Drammaturgia: Matteo Ippolito e Luca Spadaro

Attori: Matteo Ippolito

Altri crediti: Scenografia: Nico Cremona

Parolechiave: Amleto, monologo, eroe, vita, domande

Produzione: Ippolito/Spadaro

Anno di produzione: 2024

Genere: Prosa

“Amleto, tutto quello che non so” nasce da una domanda: Come si fa a diventare grandi?

Da qui si apre il vaso di Pandora, che diventa la testa di Amleto. È da questa domanda che nasce la necessità di esplorare l'universo di Amleto fuso con il processo di crescita ed esplorazione di un normale individuo dei giorni nostri. Il punto di partenza dell’Amleto sono le domande solite e irrisolte che attanagliano tutti. Domande vaghe e fondamentali sulla vita, la morte, le relazioni, la realtà e la finzione. Per fare di queste domande il centro della

propria esistenza, senza stancarsi e metterle da parte, per esplorarle senza fermarsi ci vuole un’energia formidabile, quella che anima i bambini e gli eroi. E così dovrebbe essere Amleto, e l’attore che lo interpreta: un bambino, un eroe. Non abbiamo le istruzioni per diventare grandi, per crescere, non sappiamo cosa ci aspetta domani, o tra un' ora o tra un minuto eppure siamo in moto e non ci fermiamo. Siamo una pallina su un piano inclinato. Esattamente come Amleto. Cosa accade nel fare incontrare e collidere una persona reale con un personaggio archetipico? Un personaggio da solo in scena che, nella invincibile solitudine che è il destino di tutti noi, si fonde perfettamente con uno dei racconti più tragici e potenti della storia del teatro mondiale.

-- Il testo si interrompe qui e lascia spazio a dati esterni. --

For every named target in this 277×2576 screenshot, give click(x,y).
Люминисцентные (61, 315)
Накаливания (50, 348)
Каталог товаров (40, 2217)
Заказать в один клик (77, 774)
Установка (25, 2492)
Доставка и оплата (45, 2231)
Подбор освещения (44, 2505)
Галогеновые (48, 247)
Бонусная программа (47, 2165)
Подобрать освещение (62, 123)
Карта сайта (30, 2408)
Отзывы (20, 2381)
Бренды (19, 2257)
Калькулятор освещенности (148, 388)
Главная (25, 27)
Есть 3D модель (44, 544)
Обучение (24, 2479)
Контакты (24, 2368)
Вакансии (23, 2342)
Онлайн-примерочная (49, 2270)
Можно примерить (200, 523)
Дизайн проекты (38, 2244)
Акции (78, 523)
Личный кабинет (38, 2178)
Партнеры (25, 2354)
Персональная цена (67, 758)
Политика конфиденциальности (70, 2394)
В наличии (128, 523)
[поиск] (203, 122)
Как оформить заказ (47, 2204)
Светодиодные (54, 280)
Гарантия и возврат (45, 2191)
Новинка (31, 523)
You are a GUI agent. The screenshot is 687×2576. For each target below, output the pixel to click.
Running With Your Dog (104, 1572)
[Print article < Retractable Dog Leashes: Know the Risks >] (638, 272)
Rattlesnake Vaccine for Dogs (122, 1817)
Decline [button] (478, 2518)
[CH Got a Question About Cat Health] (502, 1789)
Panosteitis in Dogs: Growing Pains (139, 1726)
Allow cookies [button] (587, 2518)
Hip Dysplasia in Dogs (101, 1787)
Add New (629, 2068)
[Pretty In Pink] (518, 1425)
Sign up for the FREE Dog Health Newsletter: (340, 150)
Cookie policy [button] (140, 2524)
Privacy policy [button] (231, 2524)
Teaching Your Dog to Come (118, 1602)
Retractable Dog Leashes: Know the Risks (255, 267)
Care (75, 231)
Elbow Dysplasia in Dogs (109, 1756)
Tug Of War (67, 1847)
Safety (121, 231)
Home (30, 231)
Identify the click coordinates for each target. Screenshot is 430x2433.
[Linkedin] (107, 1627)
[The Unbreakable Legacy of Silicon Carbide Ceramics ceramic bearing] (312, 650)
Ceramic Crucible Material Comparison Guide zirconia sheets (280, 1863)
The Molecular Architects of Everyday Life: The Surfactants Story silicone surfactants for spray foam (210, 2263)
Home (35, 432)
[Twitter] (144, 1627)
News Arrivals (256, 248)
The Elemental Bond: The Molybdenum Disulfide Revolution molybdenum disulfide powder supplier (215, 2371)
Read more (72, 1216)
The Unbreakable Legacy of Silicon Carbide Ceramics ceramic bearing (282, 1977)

Da qui, dalle domande, inizia il personalissimo punto di vista di Amleto rispetto a ciò che accade nella sua storia, punto di vista che si fonde con quello di un attore, di una persona normale, che centinaia di anni dopo, incontra le stesse densità, gli stessi scogli, le stesse paure.

Amleto è un eroe atipico. Amleto è un ragazzo normale catapultato nell'impossibile, preso e lanciato nelle responsabilità, nelle conseguenze delle azioni, Amleto, come molti di noi, è un ingranaggio non perfetto inserito quasi per caso in qualcosa di più grande di lui, la vita.

In questo spettacolo il teatro viene usato tutto: palco, platea e ogni anfratto che possa essere condiviso da chi recita e chi guarda. Anche le forme teatrali vanno usate tutte: stand up, poesia, racconto, teatro fisico, commedia, tragedia. Tutto questo caos creativo ha un obiettivo semplice: provare a creare per un’ora una relazione concreta tra attore e spettatore. Unici elementi scenografici: una scatola di legno, ferro e cartone che diventa gabbia, cameretta di Amleto, torre più alta del castello e castello stesso, una scatola che ha botole, e porte che si aprono e si chiudono come i vari scompartimenti della testa di Amleto; e un microfono, oggetto tramite il quale Amleto sfoga i pensieri nascosti rispetto alla morte del padre, Ofelia, Gertrude e il grande caos che lentamente gli implode dentro.